### DESCRIPTION OF THE TASK
Within the records below, reproduce without change the lines from the line that has "The height and width of the screenshot is (408, 680)." through the line that has "At what coordinates", and only those.

### INPUT MATERIAL

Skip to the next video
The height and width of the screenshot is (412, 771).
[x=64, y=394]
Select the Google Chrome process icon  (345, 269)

==

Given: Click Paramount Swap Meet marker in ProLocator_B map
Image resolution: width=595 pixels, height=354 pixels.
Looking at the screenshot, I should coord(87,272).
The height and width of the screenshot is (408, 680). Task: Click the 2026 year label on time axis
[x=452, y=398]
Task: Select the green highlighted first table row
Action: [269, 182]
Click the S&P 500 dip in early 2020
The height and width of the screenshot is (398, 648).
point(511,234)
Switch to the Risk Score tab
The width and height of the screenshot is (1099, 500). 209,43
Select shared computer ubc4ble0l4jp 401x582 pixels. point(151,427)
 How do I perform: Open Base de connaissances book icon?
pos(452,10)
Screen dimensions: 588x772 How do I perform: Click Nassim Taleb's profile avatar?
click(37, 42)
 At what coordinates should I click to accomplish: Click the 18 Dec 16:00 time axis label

...

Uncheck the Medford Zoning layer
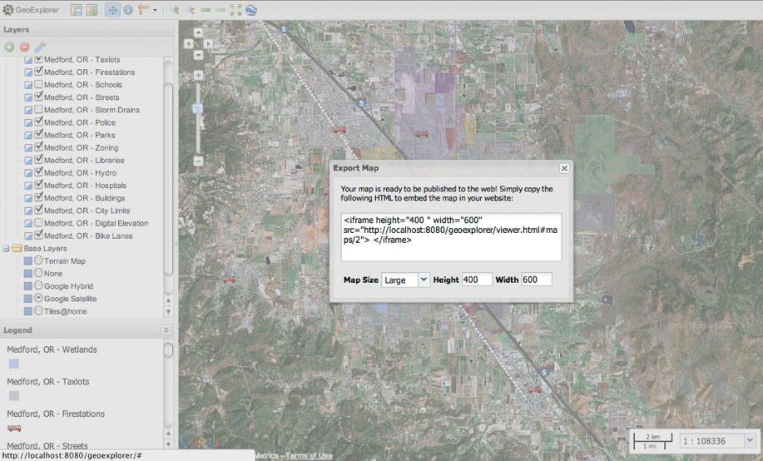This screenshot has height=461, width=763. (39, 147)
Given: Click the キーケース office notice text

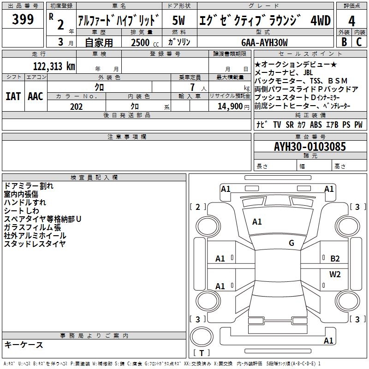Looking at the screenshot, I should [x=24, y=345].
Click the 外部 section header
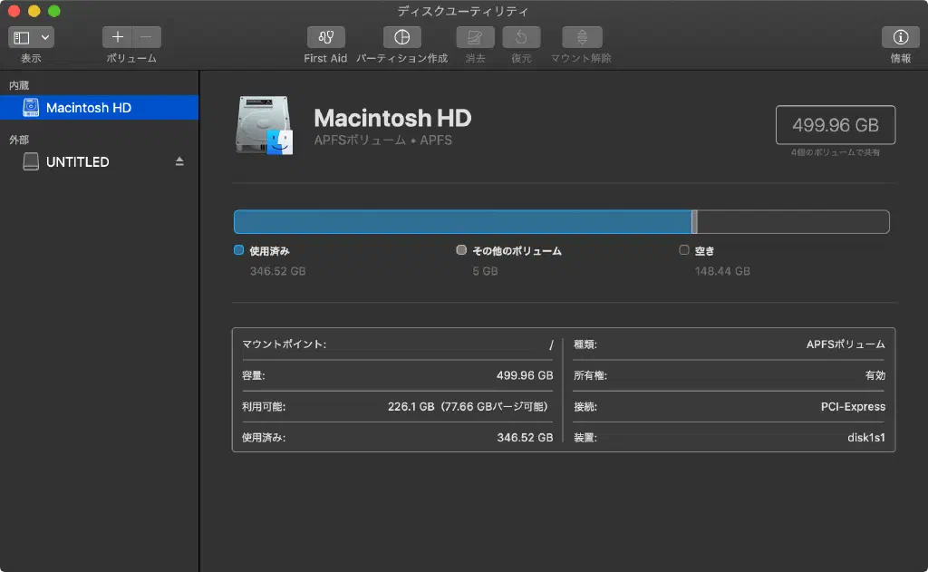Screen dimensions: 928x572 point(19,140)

### ANSWER SECTION
The height and width of the screenshot is (408, 680). Task: Click the 2026 year label on time axis
[x=452, y=398]
Task: Select the green highlighted first table row
Action: [269, 182]
Click the S&P 500 dip in early 2020
The height and width of the screenshot is (398, 648).
point(511,234)
Switch to the Risk Score tab
The width and height of the screenshot is (1099, 500). 209,43
Select shared computer ubc4ble0l4jp 401x582 pixels. point(151,427)
 How do I perform: Open Base de connaissances book icon?
pos(452,10)
Screen dimensions: 588x772 How do I perform: Click Nassim Taleb's profile avatar?
click(37, 42)
 At what coordinates should I click to accomplish: Click the 18 Dec 16:00 time axis label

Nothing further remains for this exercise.